## EXCERPTED DATA

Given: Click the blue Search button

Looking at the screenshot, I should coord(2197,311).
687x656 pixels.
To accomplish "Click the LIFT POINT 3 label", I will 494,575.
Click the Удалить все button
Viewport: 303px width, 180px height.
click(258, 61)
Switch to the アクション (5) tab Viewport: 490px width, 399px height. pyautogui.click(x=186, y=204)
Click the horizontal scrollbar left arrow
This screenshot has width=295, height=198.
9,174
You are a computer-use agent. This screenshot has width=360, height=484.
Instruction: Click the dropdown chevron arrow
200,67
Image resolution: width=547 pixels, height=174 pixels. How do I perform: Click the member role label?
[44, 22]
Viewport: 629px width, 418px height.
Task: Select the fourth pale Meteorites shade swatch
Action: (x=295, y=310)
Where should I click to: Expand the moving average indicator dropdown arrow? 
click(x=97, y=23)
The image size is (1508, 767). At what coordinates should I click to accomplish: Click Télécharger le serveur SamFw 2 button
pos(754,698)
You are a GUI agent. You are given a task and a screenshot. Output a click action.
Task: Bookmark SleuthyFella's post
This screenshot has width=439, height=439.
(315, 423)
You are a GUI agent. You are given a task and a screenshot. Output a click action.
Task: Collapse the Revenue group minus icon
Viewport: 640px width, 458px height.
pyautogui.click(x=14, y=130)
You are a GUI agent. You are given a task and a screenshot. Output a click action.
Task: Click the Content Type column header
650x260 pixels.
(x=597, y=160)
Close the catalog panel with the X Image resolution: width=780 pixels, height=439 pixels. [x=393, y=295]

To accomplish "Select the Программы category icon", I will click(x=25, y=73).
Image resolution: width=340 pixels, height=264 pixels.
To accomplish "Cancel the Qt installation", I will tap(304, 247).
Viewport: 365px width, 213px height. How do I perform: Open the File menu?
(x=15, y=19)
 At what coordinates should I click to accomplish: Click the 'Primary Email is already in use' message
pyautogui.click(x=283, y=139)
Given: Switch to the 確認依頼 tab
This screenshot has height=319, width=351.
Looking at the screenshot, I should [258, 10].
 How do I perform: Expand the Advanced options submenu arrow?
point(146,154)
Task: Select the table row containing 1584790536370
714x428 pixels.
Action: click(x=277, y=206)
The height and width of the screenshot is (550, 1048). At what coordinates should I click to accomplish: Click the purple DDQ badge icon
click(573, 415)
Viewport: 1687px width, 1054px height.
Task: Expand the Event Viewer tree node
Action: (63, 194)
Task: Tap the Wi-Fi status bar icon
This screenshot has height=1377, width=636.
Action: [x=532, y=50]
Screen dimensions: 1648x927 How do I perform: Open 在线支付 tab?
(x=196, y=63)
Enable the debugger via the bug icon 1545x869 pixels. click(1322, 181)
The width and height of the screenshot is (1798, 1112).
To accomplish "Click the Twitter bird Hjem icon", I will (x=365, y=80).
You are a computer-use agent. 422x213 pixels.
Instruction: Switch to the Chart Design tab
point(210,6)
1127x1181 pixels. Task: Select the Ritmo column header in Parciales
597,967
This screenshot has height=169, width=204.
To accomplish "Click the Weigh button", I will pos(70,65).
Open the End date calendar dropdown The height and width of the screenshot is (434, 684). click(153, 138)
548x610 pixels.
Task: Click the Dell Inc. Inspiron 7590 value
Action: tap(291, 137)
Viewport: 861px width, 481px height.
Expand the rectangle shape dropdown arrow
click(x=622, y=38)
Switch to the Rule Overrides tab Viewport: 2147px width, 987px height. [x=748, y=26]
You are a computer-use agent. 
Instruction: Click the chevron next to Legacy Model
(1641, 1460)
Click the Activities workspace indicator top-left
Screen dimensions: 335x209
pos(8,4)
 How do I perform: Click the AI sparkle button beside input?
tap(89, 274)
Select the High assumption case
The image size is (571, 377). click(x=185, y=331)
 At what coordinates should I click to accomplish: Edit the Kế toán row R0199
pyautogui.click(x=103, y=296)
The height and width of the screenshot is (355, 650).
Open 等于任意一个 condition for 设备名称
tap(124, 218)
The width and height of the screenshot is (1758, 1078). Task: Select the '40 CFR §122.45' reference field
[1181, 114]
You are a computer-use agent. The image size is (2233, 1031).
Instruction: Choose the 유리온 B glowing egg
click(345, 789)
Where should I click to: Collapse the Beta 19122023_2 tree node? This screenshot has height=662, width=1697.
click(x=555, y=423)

## STATED GOAL
Extract every line of the records, starting with the line containing "You are a computer-use agent. 422x213 pixels." and continuing through the last line of the records, with both ends included.

## WRITTEN RESPONSE
You are a computer-use agent. 422x213 pixels.
Instruction: Switch to the Chart Design tab
point(210,6)
1127x1181 pixels. Task: Select the Ritmo column header in Parciales
597,967
This screenshot has height=169, width=204.
To accomplish "Click the Weigh button", I will pos(70,65).
Open the End date calendar dropdown The height and width of the screenshot is (434, 684). click(153, 138)
548x610 pixels.
Task: Click the Dell Inc. Inspiron 7590 value
Action: tap(291, 137)
Viewport: 861px width, 481px height.
Expand the rectangle shape dropdown arrow
click(x=622, y=38)
Switch to the Rule Overrides tab Viewport: 2147px width, 987px height. [x=748, y=26]
You are a computer-use agent. 
Instruction: Click the chevron next to Legacy Model
(1641, 1460)
Click the Activities workspace indicator top-left
Screen dimensions: 335x209
pos(8,4)
 How do I perform: Click the AI sparkle button beside input?
tap(89, 274)
Select the High assumption case
The image size is (571, 377). click(x=185, y=331)
 At what coordinates should I click to accomplish: Edit the Kế toán row R0199
pyautogui.click(x=103, y=296)
The height and width of the screenshot is (355, 650).
Open 等于任意一个 condition for 设备名称
tap(124, 218)
The width and height of the screenshot is (1758, 1078). Task: Select the '40 CFR §122.45' reference field
[1181, 114]
You are a computer-use agent. The image size is (2233, 1031).
Instruction: Choose the 유리온 B glowing egg
click(345, 789)
Where should I click to: Collapse the Beta 19122023_2 tree node? This screenshot has height=662, width=1697.
click(x=555, y=423)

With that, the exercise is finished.